Let's simplify the angles inside the cosines:
$u + 5u = 6u$
$u - 5u = -4u$

So now it looks like:
$\cos u \cos 5u = \frac{1}{2} [\cos(6u) + \cos(-4u)]$

There's another cool trick: $\cos(-x)$ is the same as $\cos(x)$. So, $\cos(-4u)$ is just $\cos(4u)$.
This makes our expression:
$\cos u \cos 5u = \frac{1}{2} [\cos(6u) + \cos(4u)]$

But don't forget, our original problem had a 5 multiplied at the front! So we need to multiply our whole answer by 5:
$5 \cos u \cos 5u = 5 \cdot \frac{1}{2} [\cos(6u) + \cos(4u)]$
$5 \cos u \cos 5u = \frac{5}{2} [\cos(6u) + \cos(4u)]$

We can also distribute the $\frac{5}{2}$ if we want:
$5 \cos u \cos 5u = \frac{5}{2} \cos(6u) + \frac{5}{2} \cos(4u)$

Alternative answer

Answer: $\frac{5}{2} \cos(6u) + \frac{5}{2} \cos(4u)$ Explain
This is a question about trig identity (a special rule for cosines) . The solving step is:

Hey friend! This problem asks us to change a "multiply" (product) of two cosine things into an "add" (sum) or "subtract" (difference). It's like having a secret code to switch between ways of writing stuff!

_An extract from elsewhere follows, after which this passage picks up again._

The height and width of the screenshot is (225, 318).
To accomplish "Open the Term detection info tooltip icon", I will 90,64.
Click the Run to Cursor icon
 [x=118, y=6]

1. **Remembering the special rule:** There's a cool rule in math that helps us with this! It says if you have `2` times `cos A` times `cos B`, you can change it into `cos(A + B) + cos(A - B)`. So, `2 cos A cos B = cos(A + B) + cos(A - B)`. This is super handy!

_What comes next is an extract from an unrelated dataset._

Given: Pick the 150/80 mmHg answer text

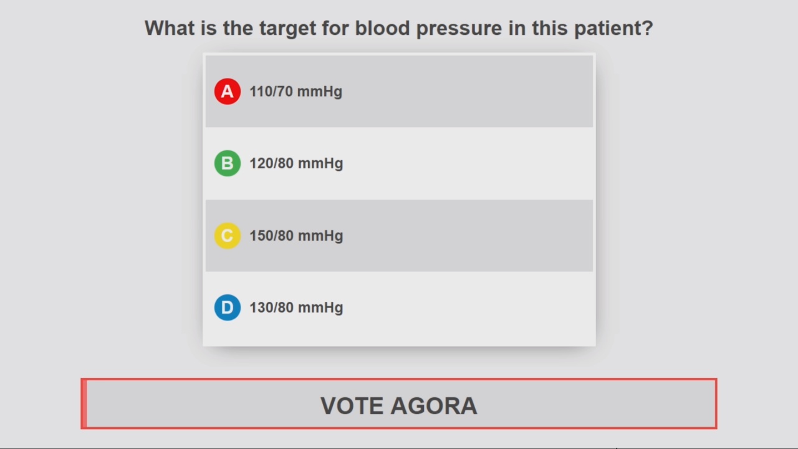Looking at the screenshot, I should [296, 236].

2. **Matching our problem to the rule:** In our problem, we have `5 cos u cos 5u`. If we look at the cosine parts, we have `cos u` and `cos 5u`. We can think of `A` as `u` and `B` as `5u` (or the other way around, it works out the same for cos).

3. **Using the rule:**
* Let's find `A + B`: `u + 5u = 6u`
* Let's find `A - B`: `u - 5u = -4u`.
* Since `cos(-x)` is the same as `cos(x)`, `cos(-4u)` is just `cos(4u)`.

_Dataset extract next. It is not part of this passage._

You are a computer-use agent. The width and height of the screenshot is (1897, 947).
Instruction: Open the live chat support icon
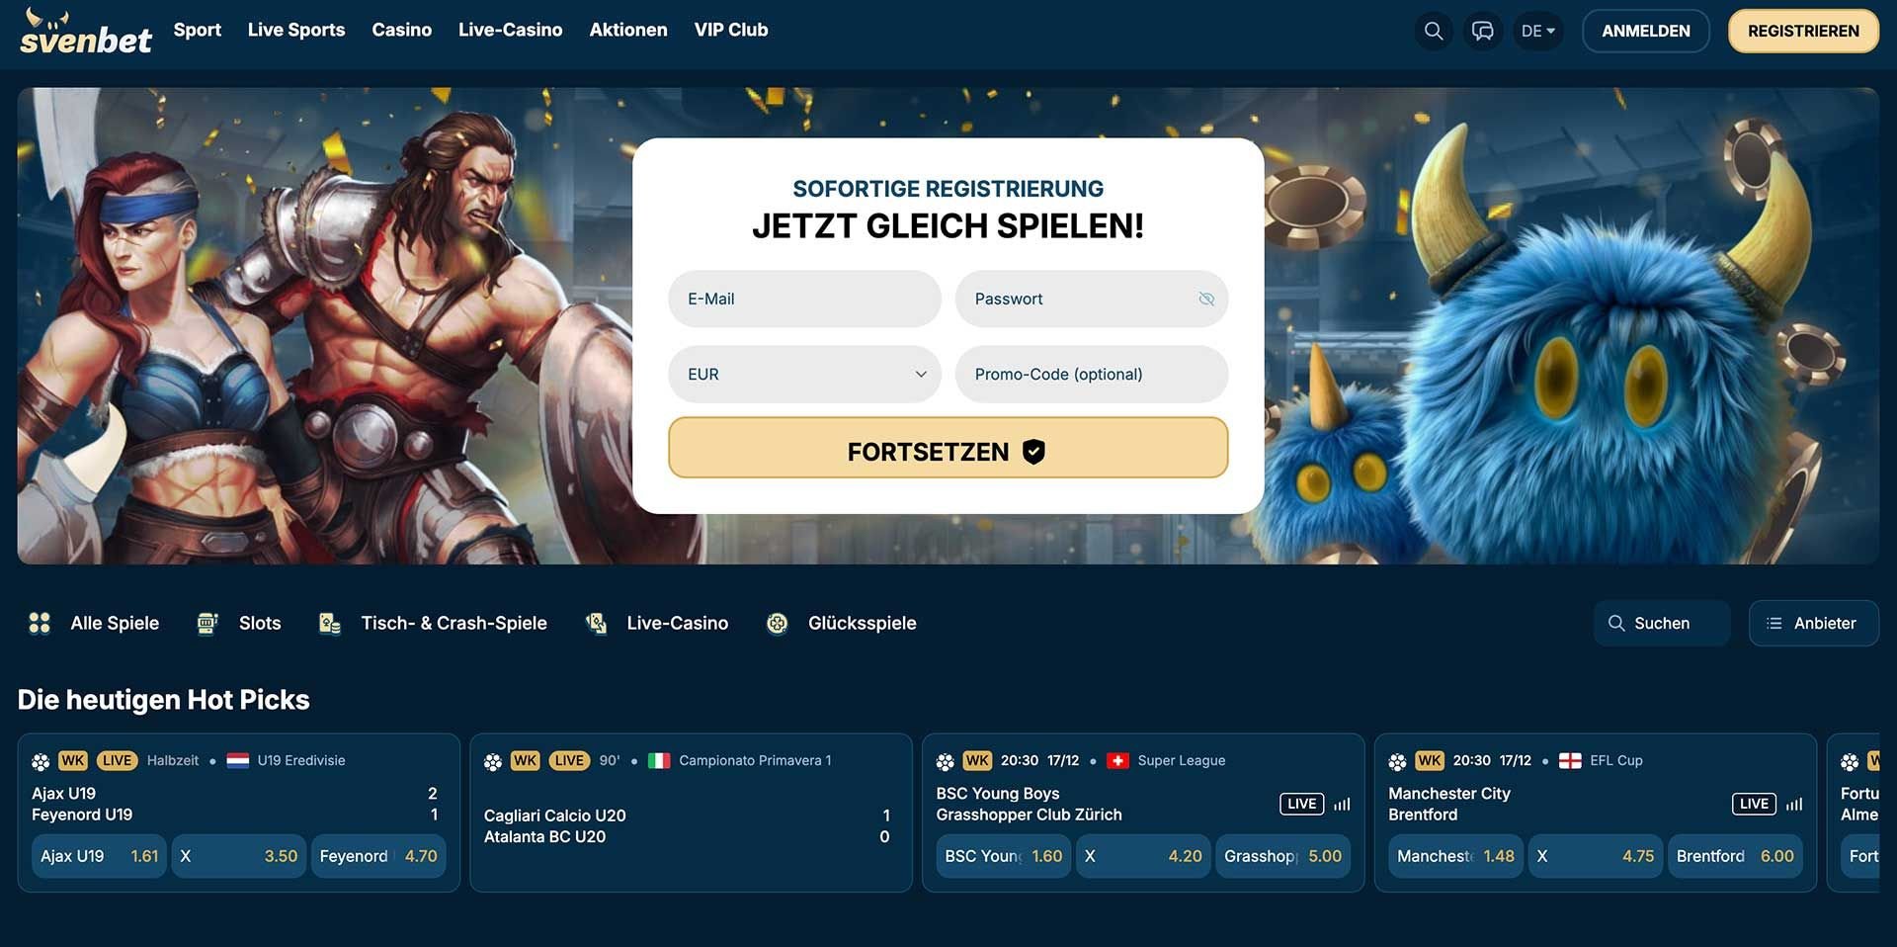[x=1482, y=31]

So, if we had `2 cos u cos 5u`, it would become `cos(6u) + cos(4u)`.

4. **Dealing with the `5`:** Our original problem has a `5` in front, not a `2`. That's okay! We can just think of `5` as `5/2` multiplied by `2`.
So, `5 cos u cos 5u` is the same as `(5/2) * (2 cos u cos 5u)`.

5. **Putting it all together:** Now we can swap out the `(2 cos u cos 5u)` part with what we found in step 3!
`5 cos u cos 5u = (5/2) * (cos(6u) + cos(4u))`

6. **Final answer:** Just share the `5/2` with both parts inside the parentheses:
`= (5/2)cos(6u) + (5/2)cos(4u)`

And that's how we turn a multiplication into an addition using our special rule!

Alternative answer

Answer:
$$ \frac{5}{2} (\cos 6u + \cos 4u) $$

Explain
This is a question about trigonometric identities, specifically turning a product into a sum . The solving step is:

First, I noticed that the problem has `cos u` multiplied by `cos 5u`, and a number 5 in front. This made me think of a special math rule we learned called "product-to-sum" identities for trigonometry.

The rule for `cos A cos B` is `(1/2) * [cos(A + B) + cos(A - B)]`.

So, I looked at our problem: `5 cos u cos 5u`.
Here, `A` is `u` and `B` is `5u`.

Let's put `A` and `B` into the rule:
`cos u cos 5u = (1/2) * [cos(u + 5u) + cos(u - 5u)]`
`= (1/2) * [cos(6u) + cos(-4u)]`

Remember that `cos(-x)` is the same as `cos(x)`? It's like going backwards on a circle is the same as going forwards for the cosine value.
So, `cos(-4u)` is just `cos(4u)`.

Now, let's put that back in:
`cos u cos 5u = (1/2) * [cos(6u) + cos(4u)]`

But we still have that number 5 at the beginning! So we multiply everything by 5:
`5 * (1/2) * [cos(6u) + cos(4u)]`
`= (5/2) * [cos(6u) + cos(4u)]`

And that's our answer, expressed as a sum!